-------- RECORDS PROVIDED --------

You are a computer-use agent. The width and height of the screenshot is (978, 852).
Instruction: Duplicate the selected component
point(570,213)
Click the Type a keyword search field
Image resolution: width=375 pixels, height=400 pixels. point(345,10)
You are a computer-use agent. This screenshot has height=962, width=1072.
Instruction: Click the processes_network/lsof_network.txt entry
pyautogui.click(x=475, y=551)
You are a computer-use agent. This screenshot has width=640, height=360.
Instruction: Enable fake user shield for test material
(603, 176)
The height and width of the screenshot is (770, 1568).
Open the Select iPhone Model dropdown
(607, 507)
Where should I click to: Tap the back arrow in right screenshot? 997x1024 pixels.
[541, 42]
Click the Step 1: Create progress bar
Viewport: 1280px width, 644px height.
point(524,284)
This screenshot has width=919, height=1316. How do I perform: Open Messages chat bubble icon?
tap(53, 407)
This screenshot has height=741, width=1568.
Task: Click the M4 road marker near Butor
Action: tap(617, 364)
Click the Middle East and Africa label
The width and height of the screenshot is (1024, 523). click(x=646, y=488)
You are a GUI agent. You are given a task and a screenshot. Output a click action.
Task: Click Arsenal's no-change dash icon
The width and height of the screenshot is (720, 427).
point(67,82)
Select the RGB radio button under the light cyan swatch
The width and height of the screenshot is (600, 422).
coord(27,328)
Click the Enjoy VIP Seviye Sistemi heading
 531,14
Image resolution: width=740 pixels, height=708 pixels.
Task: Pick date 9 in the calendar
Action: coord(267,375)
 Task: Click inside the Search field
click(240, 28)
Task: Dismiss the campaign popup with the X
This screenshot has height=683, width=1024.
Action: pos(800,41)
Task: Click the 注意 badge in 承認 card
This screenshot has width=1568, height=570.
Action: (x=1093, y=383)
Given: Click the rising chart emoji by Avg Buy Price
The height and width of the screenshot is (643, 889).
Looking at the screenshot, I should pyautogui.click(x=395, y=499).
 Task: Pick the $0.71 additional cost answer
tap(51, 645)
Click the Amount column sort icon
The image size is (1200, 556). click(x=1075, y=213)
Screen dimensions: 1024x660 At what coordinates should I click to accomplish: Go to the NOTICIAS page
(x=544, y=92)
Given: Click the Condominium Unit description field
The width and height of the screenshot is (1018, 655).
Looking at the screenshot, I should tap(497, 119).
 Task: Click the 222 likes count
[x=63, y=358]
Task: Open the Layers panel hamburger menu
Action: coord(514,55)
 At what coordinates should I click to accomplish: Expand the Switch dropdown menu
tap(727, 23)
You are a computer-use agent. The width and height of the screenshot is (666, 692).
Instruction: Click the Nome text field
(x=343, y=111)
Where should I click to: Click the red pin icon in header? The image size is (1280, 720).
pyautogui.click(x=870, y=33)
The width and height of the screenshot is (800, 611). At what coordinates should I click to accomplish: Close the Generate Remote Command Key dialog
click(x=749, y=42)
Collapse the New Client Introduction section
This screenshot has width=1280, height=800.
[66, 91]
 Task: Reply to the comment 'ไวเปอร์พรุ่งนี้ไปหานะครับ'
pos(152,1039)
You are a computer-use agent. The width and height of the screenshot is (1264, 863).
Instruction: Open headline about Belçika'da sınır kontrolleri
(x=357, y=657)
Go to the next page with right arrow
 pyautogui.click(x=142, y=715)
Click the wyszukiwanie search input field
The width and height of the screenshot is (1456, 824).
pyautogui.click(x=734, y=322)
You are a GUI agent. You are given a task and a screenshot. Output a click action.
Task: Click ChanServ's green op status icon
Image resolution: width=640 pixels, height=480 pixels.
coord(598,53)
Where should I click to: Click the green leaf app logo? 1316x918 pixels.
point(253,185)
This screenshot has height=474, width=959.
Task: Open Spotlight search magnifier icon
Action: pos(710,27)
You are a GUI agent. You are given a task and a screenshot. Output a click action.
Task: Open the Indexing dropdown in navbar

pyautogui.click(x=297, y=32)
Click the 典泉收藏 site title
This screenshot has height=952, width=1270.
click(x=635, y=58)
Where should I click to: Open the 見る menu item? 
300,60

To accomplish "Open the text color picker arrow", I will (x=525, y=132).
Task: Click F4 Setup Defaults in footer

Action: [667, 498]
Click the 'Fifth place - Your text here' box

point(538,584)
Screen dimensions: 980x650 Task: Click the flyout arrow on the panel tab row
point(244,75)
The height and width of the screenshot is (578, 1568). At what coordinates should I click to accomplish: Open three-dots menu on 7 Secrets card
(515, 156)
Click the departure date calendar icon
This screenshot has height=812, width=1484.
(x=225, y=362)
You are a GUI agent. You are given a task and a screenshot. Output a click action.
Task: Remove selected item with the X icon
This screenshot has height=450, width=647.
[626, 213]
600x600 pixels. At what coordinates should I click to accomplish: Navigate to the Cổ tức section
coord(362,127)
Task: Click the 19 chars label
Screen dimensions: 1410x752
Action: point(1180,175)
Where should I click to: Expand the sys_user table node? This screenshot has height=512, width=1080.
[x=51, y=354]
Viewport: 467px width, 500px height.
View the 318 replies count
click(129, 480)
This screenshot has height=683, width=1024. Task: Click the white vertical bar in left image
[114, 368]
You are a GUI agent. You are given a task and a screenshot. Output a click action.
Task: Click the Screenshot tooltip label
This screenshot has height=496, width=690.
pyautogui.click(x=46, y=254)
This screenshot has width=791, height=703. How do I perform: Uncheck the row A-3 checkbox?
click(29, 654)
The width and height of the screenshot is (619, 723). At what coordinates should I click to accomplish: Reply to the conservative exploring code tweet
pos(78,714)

--------

- TASK STATEMENT -
Transcribe every line of the records, keeping each one exact.

- RESPONSE FOR THIS EXERCISE -
You are a computer-use agent. The width and height of the screenshot is (978, 852).
Instruction: Duplicate the selected component
point(570,213)
Click the Type a keyword search field
Image resolution: width=375 pixels, height=400 pixels. point(345,10)
You are a computer-use agent. This screenshot has height=962, width=1072.
Instruction: Click the processes_network/lsof_network.txt entry
pyautogui.click(x=475, y=551)
You are a computer-use agent. This screenshot has width=640, height=360.
Instruction: Enable fake user shield for test material
(603, 176)
The height and width of the screenshot is (770, 1568).
Open the Select iPhone Model dropdown
(607, 507)
Where should I click to: Tap the back arrow in right screenshot? 997x1024 pixels.
[541, 42]
Click the Step 1: Create progress bar
Viewport: 1280px width, 644px height.
point(524,284)
This screenshot has width=919, height=1316. How do I perform: Open Messages chat bubble icon?
tap(53, 407)
This screenshot has height=741, width=1568.
Task: Click the M4 road marker near Butor
Action: tap(617, 364)
Click the Middle East and Africa label
The width and height of the screenshot is (1024, 523). click(x=646, y=488)
You are a GUI agent. You are given a task and a screenshot. Output a click action.
Task: Click Arsenal's no-change dash icon
The width and height of the screenshot is (720, 427).
point(67,82)
Select the RGB radio button under the light cyan swatch
The width and height of the screenshot is (600, 422).
coord(27,328)
Click the Enjoy VIP Seviye Sistemi heading
 531,14
Image resolution: width=740 pixels, height=708 pixels.
Task: Pick date 9 in the calendar
Action: coord(267,375)
 Task: Click inside the Search field
click(240, 28)
Task: Dismiss the campaign popup with the X
This screenshot has height=683, width=1024.
Action: pos(800,41)
Task: Click the 注意 badge in 承認 card
This screenshot has width=1568, height=570.
Action: (x=1093, y=383)
Given: Click the rising chart emoji by Avg Buy Price
The height and width of the screenshot is (643, 889).
Looking at the screenshot, I should pyautogui.click(x=395, y=499).
 Task: Pick the $0.71 additional cost answer
tap(51, 645)
Click the Amount column sort icon
The image size is (1200, 556). click(x=1075, y=213)
Screen dimensions: 1024x660 At what coordinates should I click to accomplish: Go to the NOTICIAS page
(x=544, y=92)
Given: Click the Condominium Unit description field
The width and height of the screenshot is (1018, 655).
Looking at the screenshot, I should tap(497, 119).
 Task: Click the 222 likes count
[x=63, y=358]
Task: Open the Layers panel hamburger menu
Action: coord(514,55)
 At what coordinates should I click to accomplish: Expand the Switch dropdown menu
tap(727, 23)
You are a computer-use agent. The width and height of the screenshot is (666, 692).
Instruction: Click the Nome text field
(x=343, y=111)
Where should I click to: Click the red pin icon in header? The image size is (1280, 720).
pyautogui.click(x=870, y=33)
The width and height of the screenshot is (800, 611). At what coordinates should I click to accomplish: Close the Generate Remote Command Key dialog
click(x=749, y=42)
Collapse the New Client Introduction section
This screenshot has width=1280, height=800.
[66, 91]
 Task: Reply to the comment 'ไวเปอร์พรุ่งนี้ไปหานะครับ'
pos(152,1039)
You are a computer-use agent. The width and height of the screenshot is (1264, 863).
Instruction: Open headline about Belçika'da sınır kontrolleri
(x=357, y=657)
Go to the next page with right arrow
 pyautogui.click(x=142, y=715)
Click the wyszukiwanie search input field
The width and height of the screenshot is (1456, 824).
pyautogui.click(x=734, y=322)
You are a GUI agent. You are given a task and a screenshot. Output a click action.
Task: Click ChanServ's green op status icon
Image resolution: width=640 pixels, height=480 pixels.
coord(598,53)
Where should I click to: Click the green leaf app logo? 1316x918 pixels.
point(253,185)
This screenshot has height=474, width=959.
Task: Open Spotlight search magnifier icon
Action: pos(710,27)
You are a GUI agent. You are given a task and a screenshot. Output a click action.
Task: Open the Indexing dropdown in navbar

pyautogui.click(x=297, y=32)
Click the 典泉收藏 site title
This screenshot has height=952, width=1270.
click(x=635, y=58)
Where should I click to: Open the 見る menu item? 
300,60

To accomplish "Open the text color picker arrow", I will (x=525, y=132).
Task: Click F4 Setup Defaults in footer

Action: [667, 498]
Click the 'Fifth place - Your text here' box

point(538,584)
Screen dimensions: 980x650 Task: Click the flyout arrow on the panel tab row
point(244,75)
The height and width of the screenshot is (578, 1568). At what coordinates should I click to accomplish: Open three-dots menu on 7 Secrets card
(515, 156)
Click the departure date calendar icon
This screenshot has height=812, width=1484.
(x=225, y=362)
You are a GUI agent. You are given a task and a screenshot. Output a click action.
Task: Remove selected item with the X icon
This screenshot has height=450, width=647.
[626, 213]
600x600 pixels. At what coordinates should I click to accomplish: Navigate to the Cổ tức section
coord(362,127)
Task: Click the 19 chars label
Screen dimensions: 1410x752
Action: point(1180,175)
Where should I click to: Expand the sys_user table node? This screenshot has height=512, width=1080.
[x=51, y=354]
Viewport: 467px width, 500px height.
View the 318 replies count
click(129, 480)
This screenshot has height=683, width=1024. Task: Click the white vertical bar in left image
[114, 368]
You are a GUI agent. You are given a task and a screenshot. Output a click action.
Task: Click the Screenshot tooltip label
This screenshot has height=496, width=690.
pyautogui.click(x=46, y=254)
This screenshot has width=791, height=703. How do I perform: Uncheck the row A-3 checkbox?
click(29, 654)
The width and height of the screenshot is (619, 723). At what coordinates should I click to accomplish: Reply to the conservative exploring code tweet
pos(78,714)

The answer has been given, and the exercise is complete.